Take the lines below between the one holding "The height and width of the screenshot is (592, 792)." and the one holding "Click the first", inclusive, and copy them exactly. Add nothing.

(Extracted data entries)

# # #

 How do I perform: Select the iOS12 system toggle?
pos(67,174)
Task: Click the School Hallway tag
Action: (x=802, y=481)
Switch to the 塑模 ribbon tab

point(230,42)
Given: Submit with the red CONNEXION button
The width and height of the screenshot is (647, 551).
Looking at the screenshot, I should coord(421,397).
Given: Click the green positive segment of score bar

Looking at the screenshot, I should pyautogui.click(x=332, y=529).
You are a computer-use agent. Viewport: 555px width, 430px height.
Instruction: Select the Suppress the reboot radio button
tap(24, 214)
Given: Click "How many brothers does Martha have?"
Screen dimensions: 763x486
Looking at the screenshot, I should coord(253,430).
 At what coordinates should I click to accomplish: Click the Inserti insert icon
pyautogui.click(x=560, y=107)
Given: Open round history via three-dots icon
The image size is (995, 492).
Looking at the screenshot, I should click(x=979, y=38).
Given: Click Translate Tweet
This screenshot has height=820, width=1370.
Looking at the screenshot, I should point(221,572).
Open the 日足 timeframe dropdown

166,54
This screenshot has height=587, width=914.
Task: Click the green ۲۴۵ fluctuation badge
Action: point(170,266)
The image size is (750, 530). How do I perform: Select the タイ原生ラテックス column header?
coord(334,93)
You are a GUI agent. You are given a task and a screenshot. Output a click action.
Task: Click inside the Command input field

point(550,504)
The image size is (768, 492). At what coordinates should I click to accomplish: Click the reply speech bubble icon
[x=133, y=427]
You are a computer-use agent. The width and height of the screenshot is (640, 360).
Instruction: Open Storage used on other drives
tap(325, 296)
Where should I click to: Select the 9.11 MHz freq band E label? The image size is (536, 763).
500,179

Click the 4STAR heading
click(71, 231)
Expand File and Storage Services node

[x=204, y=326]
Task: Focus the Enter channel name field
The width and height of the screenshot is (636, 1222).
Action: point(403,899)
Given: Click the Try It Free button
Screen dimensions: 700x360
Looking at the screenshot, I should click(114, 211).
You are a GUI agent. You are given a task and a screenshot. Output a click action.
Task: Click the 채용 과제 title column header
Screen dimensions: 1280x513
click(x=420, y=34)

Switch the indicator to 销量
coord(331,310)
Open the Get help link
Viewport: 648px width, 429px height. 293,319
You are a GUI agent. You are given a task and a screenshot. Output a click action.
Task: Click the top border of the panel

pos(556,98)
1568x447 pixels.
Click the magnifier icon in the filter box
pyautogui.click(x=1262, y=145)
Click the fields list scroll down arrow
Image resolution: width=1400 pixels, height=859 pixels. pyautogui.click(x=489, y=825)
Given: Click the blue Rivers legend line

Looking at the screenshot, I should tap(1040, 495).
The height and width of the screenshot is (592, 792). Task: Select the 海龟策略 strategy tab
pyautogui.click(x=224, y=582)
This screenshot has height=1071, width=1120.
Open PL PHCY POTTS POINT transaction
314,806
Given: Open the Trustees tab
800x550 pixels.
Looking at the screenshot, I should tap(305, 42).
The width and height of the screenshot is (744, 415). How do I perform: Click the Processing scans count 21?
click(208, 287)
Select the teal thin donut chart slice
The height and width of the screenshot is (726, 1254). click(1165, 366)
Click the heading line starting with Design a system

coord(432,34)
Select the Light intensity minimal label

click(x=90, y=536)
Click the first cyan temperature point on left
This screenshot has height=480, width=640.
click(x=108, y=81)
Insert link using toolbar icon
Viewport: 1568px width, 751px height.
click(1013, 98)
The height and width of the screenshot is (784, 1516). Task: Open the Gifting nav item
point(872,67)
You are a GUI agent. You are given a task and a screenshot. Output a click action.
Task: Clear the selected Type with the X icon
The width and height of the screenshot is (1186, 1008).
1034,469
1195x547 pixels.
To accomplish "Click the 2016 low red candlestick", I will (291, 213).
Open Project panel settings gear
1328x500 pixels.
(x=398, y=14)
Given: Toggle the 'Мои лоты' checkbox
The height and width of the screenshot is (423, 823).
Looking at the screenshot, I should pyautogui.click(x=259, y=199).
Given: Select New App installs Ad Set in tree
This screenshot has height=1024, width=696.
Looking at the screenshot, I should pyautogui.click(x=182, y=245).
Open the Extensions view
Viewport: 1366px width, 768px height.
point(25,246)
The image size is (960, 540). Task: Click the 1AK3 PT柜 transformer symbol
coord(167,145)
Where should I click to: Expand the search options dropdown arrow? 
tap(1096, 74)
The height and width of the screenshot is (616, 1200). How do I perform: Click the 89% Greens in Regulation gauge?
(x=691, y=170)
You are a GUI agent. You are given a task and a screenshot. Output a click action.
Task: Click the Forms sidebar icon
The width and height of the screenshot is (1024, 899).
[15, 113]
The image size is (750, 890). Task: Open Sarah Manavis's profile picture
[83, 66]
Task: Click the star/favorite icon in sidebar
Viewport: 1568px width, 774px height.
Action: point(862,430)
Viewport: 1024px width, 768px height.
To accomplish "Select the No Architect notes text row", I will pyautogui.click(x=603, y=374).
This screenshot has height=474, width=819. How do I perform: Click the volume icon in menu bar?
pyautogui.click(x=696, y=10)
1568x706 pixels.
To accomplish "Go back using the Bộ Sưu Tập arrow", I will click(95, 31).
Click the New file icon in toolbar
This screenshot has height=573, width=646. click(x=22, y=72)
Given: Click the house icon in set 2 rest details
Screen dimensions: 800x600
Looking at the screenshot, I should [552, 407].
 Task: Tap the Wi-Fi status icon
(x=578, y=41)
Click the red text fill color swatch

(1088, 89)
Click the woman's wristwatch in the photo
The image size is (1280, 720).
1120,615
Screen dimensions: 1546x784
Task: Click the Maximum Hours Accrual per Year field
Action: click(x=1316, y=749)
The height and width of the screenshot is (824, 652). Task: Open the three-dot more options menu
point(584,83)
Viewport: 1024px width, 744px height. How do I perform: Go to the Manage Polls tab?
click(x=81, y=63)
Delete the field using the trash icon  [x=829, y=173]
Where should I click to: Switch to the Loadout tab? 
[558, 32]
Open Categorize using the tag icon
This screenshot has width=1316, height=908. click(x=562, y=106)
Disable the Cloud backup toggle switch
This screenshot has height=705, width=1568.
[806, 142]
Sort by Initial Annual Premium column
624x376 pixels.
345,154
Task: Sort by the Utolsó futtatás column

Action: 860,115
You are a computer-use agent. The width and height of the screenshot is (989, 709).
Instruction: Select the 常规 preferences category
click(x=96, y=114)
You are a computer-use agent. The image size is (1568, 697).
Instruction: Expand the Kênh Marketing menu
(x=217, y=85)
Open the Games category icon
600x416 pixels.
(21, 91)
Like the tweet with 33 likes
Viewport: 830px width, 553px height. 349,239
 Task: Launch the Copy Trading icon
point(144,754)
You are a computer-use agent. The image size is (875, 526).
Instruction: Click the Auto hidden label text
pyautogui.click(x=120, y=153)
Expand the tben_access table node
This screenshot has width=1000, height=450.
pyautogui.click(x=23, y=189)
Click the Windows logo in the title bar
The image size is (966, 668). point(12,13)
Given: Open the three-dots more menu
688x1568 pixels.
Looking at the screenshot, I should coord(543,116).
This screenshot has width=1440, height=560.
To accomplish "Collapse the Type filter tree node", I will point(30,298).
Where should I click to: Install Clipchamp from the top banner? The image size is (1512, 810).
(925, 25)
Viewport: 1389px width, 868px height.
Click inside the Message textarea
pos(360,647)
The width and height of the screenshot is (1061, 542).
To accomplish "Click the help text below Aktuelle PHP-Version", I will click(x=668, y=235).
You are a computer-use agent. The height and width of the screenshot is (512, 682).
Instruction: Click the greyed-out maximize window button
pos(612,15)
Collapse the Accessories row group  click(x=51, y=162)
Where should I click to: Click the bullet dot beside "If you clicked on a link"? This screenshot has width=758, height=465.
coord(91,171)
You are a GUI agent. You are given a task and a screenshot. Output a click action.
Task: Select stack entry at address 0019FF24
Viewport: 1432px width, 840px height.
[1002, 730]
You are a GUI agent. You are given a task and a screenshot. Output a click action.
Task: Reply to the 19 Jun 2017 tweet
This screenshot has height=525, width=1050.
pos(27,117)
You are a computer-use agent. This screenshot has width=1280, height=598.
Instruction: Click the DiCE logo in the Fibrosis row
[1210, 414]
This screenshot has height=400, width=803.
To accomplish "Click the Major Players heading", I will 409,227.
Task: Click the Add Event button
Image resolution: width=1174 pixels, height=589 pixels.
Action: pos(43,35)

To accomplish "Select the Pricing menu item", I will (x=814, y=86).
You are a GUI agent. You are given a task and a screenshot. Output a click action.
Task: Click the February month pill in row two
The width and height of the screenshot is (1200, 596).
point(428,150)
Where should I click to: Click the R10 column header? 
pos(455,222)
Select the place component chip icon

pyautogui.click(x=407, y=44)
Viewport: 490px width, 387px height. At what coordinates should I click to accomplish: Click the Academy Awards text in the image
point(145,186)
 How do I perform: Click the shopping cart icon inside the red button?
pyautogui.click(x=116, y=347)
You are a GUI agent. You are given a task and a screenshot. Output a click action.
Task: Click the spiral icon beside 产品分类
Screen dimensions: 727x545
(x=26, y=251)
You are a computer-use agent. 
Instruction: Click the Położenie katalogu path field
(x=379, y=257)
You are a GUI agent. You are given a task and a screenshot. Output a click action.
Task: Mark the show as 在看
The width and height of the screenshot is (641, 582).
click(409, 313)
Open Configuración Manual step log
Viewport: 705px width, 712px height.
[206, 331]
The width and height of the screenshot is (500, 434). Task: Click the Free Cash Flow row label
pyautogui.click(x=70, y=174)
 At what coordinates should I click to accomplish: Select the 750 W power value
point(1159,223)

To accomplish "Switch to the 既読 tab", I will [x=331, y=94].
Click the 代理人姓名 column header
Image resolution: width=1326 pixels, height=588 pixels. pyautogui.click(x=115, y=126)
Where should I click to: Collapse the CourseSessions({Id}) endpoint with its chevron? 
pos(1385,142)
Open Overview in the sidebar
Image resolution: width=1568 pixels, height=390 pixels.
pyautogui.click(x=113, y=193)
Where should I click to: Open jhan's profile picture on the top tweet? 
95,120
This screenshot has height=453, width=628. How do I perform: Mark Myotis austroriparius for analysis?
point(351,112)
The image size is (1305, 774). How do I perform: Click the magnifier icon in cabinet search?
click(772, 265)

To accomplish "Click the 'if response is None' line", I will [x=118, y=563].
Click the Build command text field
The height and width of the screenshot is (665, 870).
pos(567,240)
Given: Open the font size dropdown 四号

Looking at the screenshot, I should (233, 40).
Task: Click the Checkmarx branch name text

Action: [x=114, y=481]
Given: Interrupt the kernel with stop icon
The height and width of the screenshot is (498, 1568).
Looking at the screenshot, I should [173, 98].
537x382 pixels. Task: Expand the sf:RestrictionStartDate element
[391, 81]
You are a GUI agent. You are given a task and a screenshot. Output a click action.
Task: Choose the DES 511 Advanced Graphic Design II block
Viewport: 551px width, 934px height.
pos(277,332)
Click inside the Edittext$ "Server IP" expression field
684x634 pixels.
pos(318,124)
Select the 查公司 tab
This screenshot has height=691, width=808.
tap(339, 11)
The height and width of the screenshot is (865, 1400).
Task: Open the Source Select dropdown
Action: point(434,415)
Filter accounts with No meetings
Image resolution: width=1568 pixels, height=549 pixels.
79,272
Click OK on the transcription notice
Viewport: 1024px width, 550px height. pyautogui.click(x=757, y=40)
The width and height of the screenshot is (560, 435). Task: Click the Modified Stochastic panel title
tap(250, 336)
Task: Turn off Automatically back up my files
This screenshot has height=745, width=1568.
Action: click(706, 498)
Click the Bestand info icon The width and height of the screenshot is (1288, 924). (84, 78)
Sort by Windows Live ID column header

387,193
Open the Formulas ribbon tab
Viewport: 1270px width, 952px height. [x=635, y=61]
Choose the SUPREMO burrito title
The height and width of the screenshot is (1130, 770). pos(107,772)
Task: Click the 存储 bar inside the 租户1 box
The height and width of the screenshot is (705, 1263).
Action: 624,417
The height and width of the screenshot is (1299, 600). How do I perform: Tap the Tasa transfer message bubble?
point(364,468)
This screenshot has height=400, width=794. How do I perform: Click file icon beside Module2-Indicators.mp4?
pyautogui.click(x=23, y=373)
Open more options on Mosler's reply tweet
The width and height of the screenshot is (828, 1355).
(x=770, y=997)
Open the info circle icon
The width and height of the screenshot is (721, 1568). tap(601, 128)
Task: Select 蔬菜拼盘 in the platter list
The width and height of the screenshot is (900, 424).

# # #

▶ **Result of the exercise**:
The height and width of the screenshot is (592, 792). Task: Select the 海龟策略 strategy tab
pyautogui.click(x=224, y=582)
This screenshot has height=1071, width=1120.
Open PL PHCY POTTS POINT transaction
314,806
Given: Open the Trustees tab
800x550 pixels.
Looking at the screenshot, I should tap(305, 42).
The width and height of the screenshot is (744, 415). How do I perform: Click the Processing scans count 21?
click(208, 287)
Select the teal thin donut chart slice
The height and width of the screenshot is (726, 1254). click(1165, 366)
Click the heading line starting with Design a system

coord(432,34)
Select the Light intensity minimal label

click(x=90, y=536)
Click the first cyan temperature point on left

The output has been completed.